Rewrite the Elf Prince text, starting at the words "Elven guards flanked" and ending after "pair of guards.", with "crystal" changed to "glass".

**TEXT SEGMENT**
****************************************

Elven guards flanked the doors as I approached.  Everything about them screamed otherworldliness.  Perfect faces under perfect sapphire eyes, perfect brown hair and perfect bodies.  Everything was so perfect.  The guards didn’t look at me as I approached, but reached out in synchrony and opened the double doors.  The inside of the castle wasn’t crystal as I expected but stone.  I could feel the effects of heavy magic and suspected the stone was changed from crystal.  I continued down the hall and soon came to the throne room.  These doors were opened by another pair of guards.

“Shoes off please miss.”  One guard said.  I slipped off my sandals and stepped into the throne room.  The Elf Prince was lounging in his throne.  He looked different than the others.  His face had a regal edge, his eyes were the color of emeralds and his hair was silvery blonde. He wore all black, contrasting with the pale of his hair and skin.  From across the room his eyes pierced mine.

“You’re looking for your mother.”  His voice was deep and musical.

“How did-” I stopped.  The Elves were masters at divination.  Of course he knew.  “Can you help me?”  I asked, walking up the lush carpet to the throne.

“I could.  But will I help you?”  He watched me calmly.

“Well will you?”   His green eyes watched me with detached amusement.  The Prince stood and strode towards me until we were practically nose to nose.  I looked up, his eyes sparkled as he leaned down and whispered into my ear.

No.” 

 

Let us start with a disclaimer: I read very little fantasy. My interest in the genre is limited to the so-called horror sub-genre, and from there to Turkish and Spanish horror films (I’m not making a recommendation, by the way). So it is that when one mentions the word  “elf” I am generally not interested unless the name “Keebler” is in front of it.  I do know a bit about the contemporary popular fantasy genre, however, and have tried to base my critique on that knowledge. If anyone out there believes that I am too tough or flat out wrong in my First Page Critique of “The Elf Prince” by Anonymous du jour please step right up and say so.

That said, I felt while reading the first page of “The Elf Prince” as if I was in one of those westerns where the cowboy is riding a horse which is out of control, eventually causing the rider (me) to fall off with his foot caught in the stirrup, resulting in his being dragged along until he could bring the steed under control. I am aware that it is part and parcel of fantasy novels to drop the reader in medias res from the first page. When I did read fantasy, back in the day, books like Dune  and Lord Foul’s Bane did exactly that.  I didn’t feel dropped here so much, however, as I felt dragged at warp speed through a field of stones. What I think we’re looking for as readers is to be tugged into the narrative. Here, within the first page, the protagonist arrives in a different world/city populated by elves and within (apparently) seconds goes to the castle where she’s ushered in and given a ‘no” to her plea to help her find her mother before she even asks. Whoa!

My best advice — the short version — is to blow this first page up ( including the title)  and start over. It is what is known in the real estate business as a “tear down,” meaning that you’ve got a great lot but the old house on it does not pass building codes. It’s easier to tear it down and build a new house than to remodel it.

****************************************

**LISTING**

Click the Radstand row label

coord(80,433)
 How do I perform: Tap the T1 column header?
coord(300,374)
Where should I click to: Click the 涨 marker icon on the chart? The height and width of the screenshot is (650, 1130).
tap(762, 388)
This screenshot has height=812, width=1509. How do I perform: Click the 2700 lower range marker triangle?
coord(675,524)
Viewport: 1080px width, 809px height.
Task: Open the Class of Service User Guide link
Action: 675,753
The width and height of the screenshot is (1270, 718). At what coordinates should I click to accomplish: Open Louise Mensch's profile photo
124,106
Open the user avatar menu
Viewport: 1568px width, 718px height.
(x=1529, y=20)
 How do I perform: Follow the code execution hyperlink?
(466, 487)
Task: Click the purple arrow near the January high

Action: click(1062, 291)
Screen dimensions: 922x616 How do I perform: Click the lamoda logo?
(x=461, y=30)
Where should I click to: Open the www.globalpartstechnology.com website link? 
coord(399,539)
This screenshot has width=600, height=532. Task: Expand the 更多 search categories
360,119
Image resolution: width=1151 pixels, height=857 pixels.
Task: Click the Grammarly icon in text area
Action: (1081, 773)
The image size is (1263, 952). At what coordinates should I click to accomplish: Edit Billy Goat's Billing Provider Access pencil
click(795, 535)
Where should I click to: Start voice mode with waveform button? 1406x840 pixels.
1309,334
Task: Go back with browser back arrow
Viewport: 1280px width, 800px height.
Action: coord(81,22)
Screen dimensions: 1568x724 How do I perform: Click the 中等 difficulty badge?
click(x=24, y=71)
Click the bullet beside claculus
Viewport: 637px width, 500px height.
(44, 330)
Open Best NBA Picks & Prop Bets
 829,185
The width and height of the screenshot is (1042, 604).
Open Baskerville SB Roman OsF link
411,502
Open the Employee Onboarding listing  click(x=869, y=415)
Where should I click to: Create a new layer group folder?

****************************************

**SOLUTION FOR THIS EXERCISE**
Elven guards flanked the doors as I approached.  Everything about them screamed otherworldliness.  Perfect faces under perfect sapphire eyes, perfect brown hair and perfect bodies.  Everything was so perfect.  The guards didn’t look at me as I approached, but reached out in synchrony and opened the double doors.  The inside of the castle wasn’t glass as I expected but stone.  I could feel the effects of heavy magic and suspected the stone was changed from glass.  I continued down the hall and soon came to the throne room.  These doors were opened by another pair of guards.